#### [Problem requirements]
Each line below with the string "bottom" should be copied.

Saved entries
━━━━━━━━━━━━━━━━━━━━━━━━━━━━━━

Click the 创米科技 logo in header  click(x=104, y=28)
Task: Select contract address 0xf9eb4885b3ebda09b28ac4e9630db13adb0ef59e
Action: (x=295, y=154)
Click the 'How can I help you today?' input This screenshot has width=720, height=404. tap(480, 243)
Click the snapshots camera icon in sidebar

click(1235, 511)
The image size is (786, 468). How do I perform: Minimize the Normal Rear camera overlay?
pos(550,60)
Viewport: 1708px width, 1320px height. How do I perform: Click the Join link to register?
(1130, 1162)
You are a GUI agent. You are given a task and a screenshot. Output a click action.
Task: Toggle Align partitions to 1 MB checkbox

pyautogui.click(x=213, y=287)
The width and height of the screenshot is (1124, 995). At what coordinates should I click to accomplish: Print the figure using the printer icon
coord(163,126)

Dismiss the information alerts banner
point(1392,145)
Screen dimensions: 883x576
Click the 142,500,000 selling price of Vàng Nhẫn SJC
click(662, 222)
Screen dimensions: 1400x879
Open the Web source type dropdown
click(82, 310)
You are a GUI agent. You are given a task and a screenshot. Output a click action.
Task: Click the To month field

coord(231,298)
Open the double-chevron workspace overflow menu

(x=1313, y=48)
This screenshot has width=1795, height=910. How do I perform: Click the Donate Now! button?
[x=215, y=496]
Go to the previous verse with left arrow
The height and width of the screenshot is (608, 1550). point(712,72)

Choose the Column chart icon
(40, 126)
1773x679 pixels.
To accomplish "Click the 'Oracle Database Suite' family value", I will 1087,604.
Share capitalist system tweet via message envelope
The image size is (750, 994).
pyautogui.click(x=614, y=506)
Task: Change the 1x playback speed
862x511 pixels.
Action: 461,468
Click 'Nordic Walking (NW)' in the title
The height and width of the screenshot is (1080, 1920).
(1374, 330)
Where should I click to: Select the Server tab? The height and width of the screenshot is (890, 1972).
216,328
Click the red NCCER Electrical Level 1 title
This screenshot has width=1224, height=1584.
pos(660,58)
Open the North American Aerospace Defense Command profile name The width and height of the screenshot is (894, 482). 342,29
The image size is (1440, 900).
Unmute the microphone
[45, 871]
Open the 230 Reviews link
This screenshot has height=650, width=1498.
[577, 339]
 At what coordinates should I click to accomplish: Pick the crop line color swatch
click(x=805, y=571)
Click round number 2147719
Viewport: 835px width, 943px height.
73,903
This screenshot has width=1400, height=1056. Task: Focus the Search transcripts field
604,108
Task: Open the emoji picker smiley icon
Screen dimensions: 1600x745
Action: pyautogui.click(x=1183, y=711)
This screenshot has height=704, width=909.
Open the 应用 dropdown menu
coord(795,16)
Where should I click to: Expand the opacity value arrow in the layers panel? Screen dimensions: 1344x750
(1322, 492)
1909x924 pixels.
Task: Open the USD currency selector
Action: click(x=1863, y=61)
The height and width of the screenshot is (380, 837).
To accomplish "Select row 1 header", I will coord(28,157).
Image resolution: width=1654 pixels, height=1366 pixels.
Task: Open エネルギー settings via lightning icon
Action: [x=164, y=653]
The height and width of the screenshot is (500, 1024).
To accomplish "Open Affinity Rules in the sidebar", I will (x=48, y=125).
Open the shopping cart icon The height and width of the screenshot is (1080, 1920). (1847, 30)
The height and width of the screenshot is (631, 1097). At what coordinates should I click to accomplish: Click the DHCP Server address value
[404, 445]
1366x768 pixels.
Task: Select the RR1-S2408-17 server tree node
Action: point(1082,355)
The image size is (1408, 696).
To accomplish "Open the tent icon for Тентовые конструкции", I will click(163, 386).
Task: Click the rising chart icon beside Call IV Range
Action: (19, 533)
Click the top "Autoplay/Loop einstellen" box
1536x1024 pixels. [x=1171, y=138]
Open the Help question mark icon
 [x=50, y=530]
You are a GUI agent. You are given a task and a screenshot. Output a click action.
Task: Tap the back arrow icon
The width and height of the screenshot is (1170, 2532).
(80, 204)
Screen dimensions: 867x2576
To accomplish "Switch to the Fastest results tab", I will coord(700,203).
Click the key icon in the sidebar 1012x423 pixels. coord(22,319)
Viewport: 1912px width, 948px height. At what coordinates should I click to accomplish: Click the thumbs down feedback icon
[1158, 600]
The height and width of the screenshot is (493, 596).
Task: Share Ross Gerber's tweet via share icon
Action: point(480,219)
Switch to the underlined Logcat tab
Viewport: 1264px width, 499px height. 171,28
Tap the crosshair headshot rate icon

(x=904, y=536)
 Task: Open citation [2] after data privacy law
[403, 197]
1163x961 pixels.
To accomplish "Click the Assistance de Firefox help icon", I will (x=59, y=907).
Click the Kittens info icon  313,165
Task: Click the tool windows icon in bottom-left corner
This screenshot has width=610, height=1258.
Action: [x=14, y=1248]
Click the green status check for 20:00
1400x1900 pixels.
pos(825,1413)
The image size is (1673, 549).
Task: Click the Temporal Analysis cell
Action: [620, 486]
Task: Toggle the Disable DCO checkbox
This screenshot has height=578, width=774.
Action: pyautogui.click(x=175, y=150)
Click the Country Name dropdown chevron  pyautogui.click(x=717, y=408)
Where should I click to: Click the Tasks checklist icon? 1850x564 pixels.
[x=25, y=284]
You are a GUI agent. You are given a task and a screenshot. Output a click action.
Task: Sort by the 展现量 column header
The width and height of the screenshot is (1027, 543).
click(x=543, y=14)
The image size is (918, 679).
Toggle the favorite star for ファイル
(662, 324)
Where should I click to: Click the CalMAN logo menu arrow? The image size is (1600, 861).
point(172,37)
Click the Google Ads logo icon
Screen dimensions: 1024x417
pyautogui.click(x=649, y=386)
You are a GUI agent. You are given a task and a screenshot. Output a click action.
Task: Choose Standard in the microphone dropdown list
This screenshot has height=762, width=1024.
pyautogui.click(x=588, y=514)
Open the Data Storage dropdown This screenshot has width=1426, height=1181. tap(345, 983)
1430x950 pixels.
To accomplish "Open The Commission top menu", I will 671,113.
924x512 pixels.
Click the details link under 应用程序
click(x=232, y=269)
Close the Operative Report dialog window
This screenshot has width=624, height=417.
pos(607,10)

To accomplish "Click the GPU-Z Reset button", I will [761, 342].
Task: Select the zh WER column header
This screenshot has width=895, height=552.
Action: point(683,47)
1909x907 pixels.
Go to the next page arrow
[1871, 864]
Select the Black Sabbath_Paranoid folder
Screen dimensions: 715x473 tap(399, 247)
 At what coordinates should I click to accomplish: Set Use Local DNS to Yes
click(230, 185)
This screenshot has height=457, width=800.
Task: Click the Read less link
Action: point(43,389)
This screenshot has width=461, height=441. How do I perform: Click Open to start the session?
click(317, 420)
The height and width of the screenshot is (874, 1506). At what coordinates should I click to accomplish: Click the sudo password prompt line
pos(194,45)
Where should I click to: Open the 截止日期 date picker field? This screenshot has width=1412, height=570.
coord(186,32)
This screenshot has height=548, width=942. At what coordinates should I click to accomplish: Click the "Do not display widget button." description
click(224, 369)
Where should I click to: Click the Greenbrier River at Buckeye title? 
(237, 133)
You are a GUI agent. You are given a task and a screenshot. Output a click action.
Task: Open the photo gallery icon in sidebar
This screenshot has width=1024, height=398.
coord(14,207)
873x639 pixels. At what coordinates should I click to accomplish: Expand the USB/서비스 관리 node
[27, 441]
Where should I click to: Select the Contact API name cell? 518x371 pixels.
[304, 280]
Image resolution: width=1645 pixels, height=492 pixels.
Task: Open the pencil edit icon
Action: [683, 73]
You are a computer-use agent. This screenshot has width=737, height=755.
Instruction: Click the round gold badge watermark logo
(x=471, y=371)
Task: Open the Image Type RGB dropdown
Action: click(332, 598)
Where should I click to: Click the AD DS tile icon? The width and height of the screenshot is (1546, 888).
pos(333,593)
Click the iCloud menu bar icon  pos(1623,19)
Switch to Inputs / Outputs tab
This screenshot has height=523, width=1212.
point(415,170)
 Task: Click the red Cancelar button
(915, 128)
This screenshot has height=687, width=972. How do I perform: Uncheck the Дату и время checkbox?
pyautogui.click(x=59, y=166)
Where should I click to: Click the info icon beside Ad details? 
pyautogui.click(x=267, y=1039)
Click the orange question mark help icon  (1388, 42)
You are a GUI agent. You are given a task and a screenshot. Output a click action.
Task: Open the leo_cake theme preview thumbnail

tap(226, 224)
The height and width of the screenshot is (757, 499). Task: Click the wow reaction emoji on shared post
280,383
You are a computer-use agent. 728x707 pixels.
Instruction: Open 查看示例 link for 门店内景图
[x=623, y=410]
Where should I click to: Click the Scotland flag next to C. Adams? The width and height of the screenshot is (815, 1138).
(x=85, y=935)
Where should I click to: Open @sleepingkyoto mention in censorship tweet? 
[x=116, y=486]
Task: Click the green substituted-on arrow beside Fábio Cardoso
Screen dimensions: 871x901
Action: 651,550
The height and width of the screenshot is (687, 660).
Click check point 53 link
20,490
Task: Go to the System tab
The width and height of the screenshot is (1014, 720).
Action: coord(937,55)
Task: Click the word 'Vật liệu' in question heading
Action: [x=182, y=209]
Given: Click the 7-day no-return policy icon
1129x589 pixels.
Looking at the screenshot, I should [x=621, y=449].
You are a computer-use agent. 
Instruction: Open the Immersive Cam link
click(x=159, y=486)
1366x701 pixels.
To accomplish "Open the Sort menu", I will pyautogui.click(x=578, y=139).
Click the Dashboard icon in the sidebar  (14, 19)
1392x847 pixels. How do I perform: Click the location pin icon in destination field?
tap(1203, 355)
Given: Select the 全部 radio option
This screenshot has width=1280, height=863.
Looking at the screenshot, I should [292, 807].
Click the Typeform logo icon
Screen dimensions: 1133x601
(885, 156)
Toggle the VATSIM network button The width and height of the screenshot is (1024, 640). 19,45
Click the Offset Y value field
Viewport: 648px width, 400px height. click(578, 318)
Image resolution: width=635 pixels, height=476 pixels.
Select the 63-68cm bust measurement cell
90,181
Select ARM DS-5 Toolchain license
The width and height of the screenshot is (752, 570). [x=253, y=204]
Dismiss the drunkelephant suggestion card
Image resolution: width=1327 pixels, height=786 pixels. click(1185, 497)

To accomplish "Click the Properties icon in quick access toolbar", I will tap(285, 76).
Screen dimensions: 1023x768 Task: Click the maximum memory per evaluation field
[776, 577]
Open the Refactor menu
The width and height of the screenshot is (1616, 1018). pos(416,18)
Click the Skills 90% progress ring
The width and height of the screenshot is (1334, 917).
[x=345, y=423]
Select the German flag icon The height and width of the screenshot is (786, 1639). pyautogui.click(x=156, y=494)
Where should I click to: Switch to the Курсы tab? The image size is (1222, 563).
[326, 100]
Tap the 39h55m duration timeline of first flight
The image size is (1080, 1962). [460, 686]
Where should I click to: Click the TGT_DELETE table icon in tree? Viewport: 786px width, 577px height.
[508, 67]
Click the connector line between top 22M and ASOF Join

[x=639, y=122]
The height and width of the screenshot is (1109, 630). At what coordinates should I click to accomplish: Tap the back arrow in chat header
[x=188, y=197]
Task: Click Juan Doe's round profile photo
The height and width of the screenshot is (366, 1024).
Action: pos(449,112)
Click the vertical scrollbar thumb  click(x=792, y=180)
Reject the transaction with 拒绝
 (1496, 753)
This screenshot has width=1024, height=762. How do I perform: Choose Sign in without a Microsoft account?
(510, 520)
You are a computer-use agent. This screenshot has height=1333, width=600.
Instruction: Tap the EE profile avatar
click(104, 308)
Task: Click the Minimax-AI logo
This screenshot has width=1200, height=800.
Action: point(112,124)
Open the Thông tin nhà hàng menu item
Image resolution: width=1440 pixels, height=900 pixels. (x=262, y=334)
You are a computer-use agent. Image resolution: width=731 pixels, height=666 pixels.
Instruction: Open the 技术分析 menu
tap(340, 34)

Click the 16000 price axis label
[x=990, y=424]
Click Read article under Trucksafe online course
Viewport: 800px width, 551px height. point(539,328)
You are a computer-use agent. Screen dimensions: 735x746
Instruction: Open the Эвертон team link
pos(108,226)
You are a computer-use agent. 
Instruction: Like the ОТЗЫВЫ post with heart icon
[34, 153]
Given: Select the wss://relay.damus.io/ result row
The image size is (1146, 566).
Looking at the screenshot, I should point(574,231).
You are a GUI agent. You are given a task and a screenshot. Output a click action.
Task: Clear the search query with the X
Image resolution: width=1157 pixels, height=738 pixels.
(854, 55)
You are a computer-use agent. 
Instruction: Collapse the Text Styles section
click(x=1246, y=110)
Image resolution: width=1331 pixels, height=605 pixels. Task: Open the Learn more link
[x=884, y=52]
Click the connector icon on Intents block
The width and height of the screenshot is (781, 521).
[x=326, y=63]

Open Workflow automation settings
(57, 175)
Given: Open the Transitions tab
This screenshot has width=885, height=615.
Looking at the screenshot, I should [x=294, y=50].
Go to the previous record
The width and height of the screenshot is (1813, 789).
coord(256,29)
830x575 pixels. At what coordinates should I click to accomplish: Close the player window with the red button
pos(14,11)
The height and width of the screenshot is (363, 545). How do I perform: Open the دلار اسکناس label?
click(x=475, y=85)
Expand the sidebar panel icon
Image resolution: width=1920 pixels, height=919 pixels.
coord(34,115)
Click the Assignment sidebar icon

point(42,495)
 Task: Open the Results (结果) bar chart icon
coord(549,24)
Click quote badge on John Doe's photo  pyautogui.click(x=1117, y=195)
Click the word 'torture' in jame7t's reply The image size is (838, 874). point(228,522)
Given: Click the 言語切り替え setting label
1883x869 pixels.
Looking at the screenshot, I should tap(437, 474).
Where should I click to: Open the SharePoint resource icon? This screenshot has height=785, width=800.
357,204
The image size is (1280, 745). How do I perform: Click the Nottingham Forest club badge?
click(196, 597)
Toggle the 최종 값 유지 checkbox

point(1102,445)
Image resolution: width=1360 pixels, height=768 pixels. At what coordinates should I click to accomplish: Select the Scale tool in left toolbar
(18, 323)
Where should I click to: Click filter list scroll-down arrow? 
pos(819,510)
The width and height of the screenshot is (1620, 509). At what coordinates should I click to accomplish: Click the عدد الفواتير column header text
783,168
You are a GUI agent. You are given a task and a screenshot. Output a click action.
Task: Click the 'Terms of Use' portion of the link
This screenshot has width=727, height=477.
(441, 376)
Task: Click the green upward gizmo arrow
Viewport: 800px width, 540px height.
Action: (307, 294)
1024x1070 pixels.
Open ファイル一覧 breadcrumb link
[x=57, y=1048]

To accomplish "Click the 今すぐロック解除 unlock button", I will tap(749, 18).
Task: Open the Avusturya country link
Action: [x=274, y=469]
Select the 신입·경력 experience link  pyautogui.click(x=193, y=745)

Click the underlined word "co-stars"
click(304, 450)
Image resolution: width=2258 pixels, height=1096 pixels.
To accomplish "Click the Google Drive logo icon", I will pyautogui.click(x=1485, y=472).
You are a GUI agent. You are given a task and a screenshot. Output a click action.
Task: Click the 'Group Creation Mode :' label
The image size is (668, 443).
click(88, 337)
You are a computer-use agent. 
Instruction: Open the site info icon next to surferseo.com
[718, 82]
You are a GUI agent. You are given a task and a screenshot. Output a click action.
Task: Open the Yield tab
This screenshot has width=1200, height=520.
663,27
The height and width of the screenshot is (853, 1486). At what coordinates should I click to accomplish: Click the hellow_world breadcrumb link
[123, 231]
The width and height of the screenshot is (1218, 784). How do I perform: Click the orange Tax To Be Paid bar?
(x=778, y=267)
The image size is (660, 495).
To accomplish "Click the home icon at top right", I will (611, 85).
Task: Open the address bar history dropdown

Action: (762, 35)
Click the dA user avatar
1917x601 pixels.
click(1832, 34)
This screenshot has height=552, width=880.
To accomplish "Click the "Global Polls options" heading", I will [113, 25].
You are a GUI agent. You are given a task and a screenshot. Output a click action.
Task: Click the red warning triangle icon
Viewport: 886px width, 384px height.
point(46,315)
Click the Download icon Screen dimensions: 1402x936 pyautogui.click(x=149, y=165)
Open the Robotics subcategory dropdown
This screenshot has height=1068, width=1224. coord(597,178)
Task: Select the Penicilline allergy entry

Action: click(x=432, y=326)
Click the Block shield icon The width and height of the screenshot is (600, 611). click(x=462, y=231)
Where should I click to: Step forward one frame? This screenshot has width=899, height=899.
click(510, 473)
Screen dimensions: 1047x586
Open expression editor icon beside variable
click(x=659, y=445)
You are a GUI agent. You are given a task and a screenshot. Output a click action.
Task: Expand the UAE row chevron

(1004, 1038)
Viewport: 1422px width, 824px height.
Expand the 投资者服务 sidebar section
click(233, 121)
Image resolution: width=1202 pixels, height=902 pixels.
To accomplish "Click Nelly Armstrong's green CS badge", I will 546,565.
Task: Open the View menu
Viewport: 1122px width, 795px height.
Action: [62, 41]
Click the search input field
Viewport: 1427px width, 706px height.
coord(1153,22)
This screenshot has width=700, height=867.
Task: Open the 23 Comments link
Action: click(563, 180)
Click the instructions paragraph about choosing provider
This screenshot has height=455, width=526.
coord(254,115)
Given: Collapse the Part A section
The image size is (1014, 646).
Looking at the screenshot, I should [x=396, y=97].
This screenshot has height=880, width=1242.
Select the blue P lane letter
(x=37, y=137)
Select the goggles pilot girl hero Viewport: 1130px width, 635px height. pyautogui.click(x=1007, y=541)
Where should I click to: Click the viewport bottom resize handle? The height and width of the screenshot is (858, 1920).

━━━━━━━━━━━━━━━━━━━━━━━━━━━━━━

#### [Solution]
Task: Click the tool windows icon in bottom-left corner
Where should I click to: Click the viewport bottom resize handle? The height and width of the screenshot is (858, 1920).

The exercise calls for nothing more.